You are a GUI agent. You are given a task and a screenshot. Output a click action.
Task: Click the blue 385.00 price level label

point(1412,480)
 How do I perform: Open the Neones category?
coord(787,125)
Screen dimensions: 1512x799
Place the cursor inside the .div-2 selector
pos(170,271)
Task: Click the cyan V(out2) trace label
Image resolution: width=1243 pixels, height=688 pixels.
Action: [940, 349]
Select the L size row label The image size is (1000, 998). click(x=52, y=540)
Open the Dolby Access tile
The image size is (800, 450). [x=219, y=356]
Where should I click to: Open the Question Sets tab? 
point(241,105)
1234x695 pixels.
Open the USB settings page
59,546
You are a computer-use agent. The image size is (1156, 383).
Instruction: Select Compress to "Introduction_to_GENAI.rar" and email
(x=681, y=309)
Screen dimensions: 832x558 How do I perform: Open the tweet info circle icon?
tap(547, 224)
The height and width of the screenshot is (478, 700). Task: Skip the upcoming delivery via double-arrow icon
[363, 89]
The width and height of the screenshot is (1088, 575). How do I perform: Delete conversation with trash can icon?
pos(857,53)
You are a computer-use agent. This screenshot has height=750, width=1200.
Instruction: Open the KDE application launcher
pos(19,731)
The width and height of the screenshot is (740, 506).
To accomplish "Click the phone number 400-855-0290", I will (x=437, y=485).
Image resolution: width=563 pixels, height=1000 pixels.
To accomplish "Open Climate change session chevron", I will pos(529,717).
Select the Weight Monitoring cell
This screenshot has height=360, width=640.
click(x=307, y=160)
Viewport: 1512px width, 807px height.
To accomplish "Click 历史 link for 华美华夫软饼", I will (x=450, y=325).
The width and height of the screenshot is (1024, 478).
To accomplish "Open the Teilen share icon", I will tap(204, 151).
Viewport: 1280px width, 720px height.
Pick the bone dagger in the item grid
========
→ **GIVEN PROBLEM**:
Rewrite the records from the line containing "How do I perform: Open the Neones category?" through the end of the records, inclusive, with "Instruction" replaced by "Command" and nothing else changed.

→ **FINISHED ANSWER**:
 How do I perform: Open the Neones category?
coord(787,125)
Screen dimensions: 1512x799
Place the cursor inside the .div-2 selector
pos(170,271)
Task: Click the cyan V(out2) trace label
Image resolution: width=1243 pixels, height=688 pixels.
Action: [940, 349]
Select the L size row label The image size is (1000, 998). click(x=52, y=540)
Open the Dolby Access tile
The image size is (800, 450). [x=219, y=356]
Where should I click to: Open the Question Sets tab? 
point(241,105)
1234x695 pixels.
Open the USB settings page
59,546
You are a computer-use agent. The image size is (1156, 383).
Command: Select Compress to "Introduction_to_GENAI.rar" and email
(x=681, y=309)
Screen dimensions: 832x558 How do I perform: Open the tweet info circle icon?
tap(547, 224)
The height and width of the screenshot is (478, 700). Task: Skip the upcoming delivery via double-arrow icon
[363, 89]
The width and height of the screenshot is (1088, 575). How do I perform: Delete conversation with trash can icon?
pos(857,53)
You are a computer-use agent. This screenshot has height=750, width=1200.
Command: Open the KDE application launcher
pos(19,731)
The width and height of the screenshot is (740, 506).
To accomplish "Click the phone number 400-855-0290", I will (x=437, y=485).
Image resolution: width=563 pixels, height=1000 pixels.
To accomplish "Open Climate change session chevron", I will pos(529,717).
Select the Weight Monitoring cell
This screenshot has height=360, width=640.
click(x=307, y=160)
Viewport: 1512px width, 807px height.
To accomplish "Click 历史 link for 华美华夫软饼", I will (x=450, y=325).
The width and height of the screenshot is (1024, 478).
To accomplish "Open the Teilen share icon", I will tap(204, 151).
Viewport: 1280px width, 720px height.
Pick the bone dagger in the item grid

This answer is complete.